_EXERCISE MATERIALS_.
>>>>

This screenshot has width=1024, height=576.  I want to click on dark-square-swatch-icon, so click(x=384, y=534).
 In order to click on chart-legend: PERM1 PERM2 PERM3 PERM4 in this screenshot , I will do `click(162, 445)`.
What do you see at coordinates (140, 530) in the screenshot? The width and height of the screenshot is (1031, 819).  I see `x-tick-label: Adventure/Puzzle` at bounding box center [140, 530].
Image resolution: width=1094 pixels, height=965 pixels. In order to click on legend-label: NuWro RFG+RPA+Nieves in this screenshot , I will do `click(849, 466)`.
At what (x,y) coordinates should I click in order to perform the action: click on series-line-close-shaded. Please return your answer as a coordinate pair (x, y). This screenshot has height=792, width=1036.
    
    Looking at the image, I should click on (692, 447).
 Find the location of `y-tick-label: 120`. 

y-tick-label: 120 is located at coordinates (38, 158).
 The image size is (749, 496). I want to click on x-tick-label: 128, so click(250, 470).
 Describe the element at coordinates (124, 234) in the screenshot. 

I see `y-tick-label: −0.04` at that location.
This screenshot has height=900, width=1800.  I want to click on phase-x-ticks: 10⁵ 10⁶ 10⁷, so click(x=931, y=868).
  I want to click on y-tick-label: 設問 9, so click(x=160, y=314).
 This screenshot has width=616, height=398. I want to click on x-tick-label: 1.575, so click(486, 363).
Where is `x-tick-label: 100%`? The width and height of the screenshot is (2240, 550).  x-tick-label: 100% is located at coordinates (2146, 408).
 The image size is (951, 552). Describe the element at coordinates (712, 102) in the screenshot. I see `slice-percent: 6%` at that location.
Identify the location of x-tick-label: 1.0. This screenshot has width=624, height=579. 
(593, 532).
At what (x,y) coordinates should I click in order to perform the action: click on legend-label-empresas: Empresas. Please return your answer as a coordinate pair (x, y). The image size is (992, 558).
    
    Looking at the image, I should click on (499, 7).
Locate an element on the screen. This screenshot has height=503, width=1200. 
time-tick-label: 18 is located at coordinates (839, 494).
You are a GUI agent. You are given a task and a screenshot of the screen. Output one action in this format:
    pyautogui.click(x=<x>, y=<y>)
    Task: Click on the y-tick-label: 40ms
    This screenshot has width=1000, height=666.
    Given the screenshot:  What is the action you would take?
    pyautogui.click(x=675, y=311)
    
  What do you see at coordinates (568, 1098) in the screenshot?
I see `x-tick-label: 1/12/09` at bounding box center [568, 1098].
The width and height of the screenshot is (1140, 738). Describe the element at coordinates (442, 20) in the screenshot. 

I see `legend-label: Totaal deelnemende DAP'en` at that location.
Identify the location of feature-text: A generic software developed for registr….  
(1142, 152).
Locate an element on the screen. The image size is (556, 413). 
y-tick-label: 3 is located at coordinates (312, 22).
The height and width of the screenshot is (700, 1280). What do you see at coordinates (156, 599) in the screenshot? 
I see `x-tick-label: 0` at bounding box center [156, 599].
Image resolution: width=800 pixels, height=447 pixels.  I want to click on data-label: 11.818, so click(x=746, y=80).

<<<<

_YOUR OBJECTIVE_. Retype the records above line for line, with no changes.

_ANSWER FOR THE TASK_.
This screenshot has width=1024, height=576.  I want to click on dark-square-swatch-icon, so click(x=384, y=534).
 In order to click on chart-legend: PERM1 PERM2 PERM3 PERM4 in this screenshot , I will do `click(162, 445)`.
What do you see at coordinates (140, 530) in the screenshot? The width and height of the screenshot is (1031, 819).  I see `x-tick-label: Adventure/Puzzle` at bounding box center [140, 530].
Image resolution: width=1094 pixels, height=965 pixels. In order to click on legend-label: NuWro RFG+RPA+Nieves in this screenshot , I will do `click(849, 466)`.
At what (x,y) coordinates should I click in order to perform the action: click on series-line-close-shaded. Please return your answer as a coordinate pair (x, y). This screenshot has height=792, width=1036.
    
    Looking at the image, I should click on (692, 447).
 Find the location of `y-tick-label: 120`. 

y-tick-label: 120 is located at coordinates (38, 158).
 The image size is (749, 496). I want to click on x-tick-label: 128, so click(250, 470).
 Describe the element at coordinates (124, 234) in the screenshot. 

I see `y-tick-label: −0.04` at that location.
This screenshot has height=900, width=1800.  I want to click on phase-x-ticks: 10⁵ 10⁶ 10⁷, so click(x=931, y=868).
  I want to click on y-tick-label: 設問 9, so click(x=160, y=314).
 This screenshot has width=616, height=398. I want to click on x-tick-label: 1.575, so click(486, 363).
Where is `x-tick-label: 100%`? The width and height of the screenshot is (2240, 550).  x-tick-label: 100% is located at coordinates (2146, 408).
 The image size is (951, 552). Describe the element at coordinates (712, 102) in the screenshot. I see `slice-percent: 6%` at that location.
Identify the location of x-tick-label: 1.0. This screenshot has width=624, height=579. 
(593, 532).
At what (x,y) coordinates should I click in order to perform the action: click on legend-label-empresas: Empresas. Please return your answer as a coordinate pair (x, y). The image size is (992, 558).
    
    Looking at the image, I should click on (499, 7).
Locate an element on the screen. This screenshot has height=503, width=1200. 
time-tick-label: 18 is located at coordinates (839, 494).
You are a GUI agent. You are given a task and a screenshot of the screen. Output one action in this format:
    pyautogui.click(x=<x>, y=<y>)
    Task: Click on the y-tick-label: 40ms
    This screenshot has width=1000, height=666.
    Given the screenshot:  What is the action you would take?
    pyautogui.click(x=675, y=311)
    
  What do you see at coordinates (568, 1098) in the screenshot?
I see `x-tick-label: 1/12/09` at bounding box center [568, 1098].
The width and height of the screenshot is (1140, 738). Describe the element at coordinates (442, 20) in the screenshot. 

I see `legend-label: Totaal deelnemende DAP'en` at that location.
Identify the location of feature-text: A generic software developed for registr….  
(1142, 152).
Locate an element on the screen. The image size is (556, 413). 
y-tick-label: 3 is located at coordinates (312, 22).
The height and width of the screenshot is (700, 1280). What do you see at coordinates (156, 599) in the screenshot? 
I see `x-tick-label: 0` at bounding box center [156, 599].
Image resolution: width=800 pixels, height=447 pixels.  I want to click on data-label: 11.818, so click(x=746, y=80).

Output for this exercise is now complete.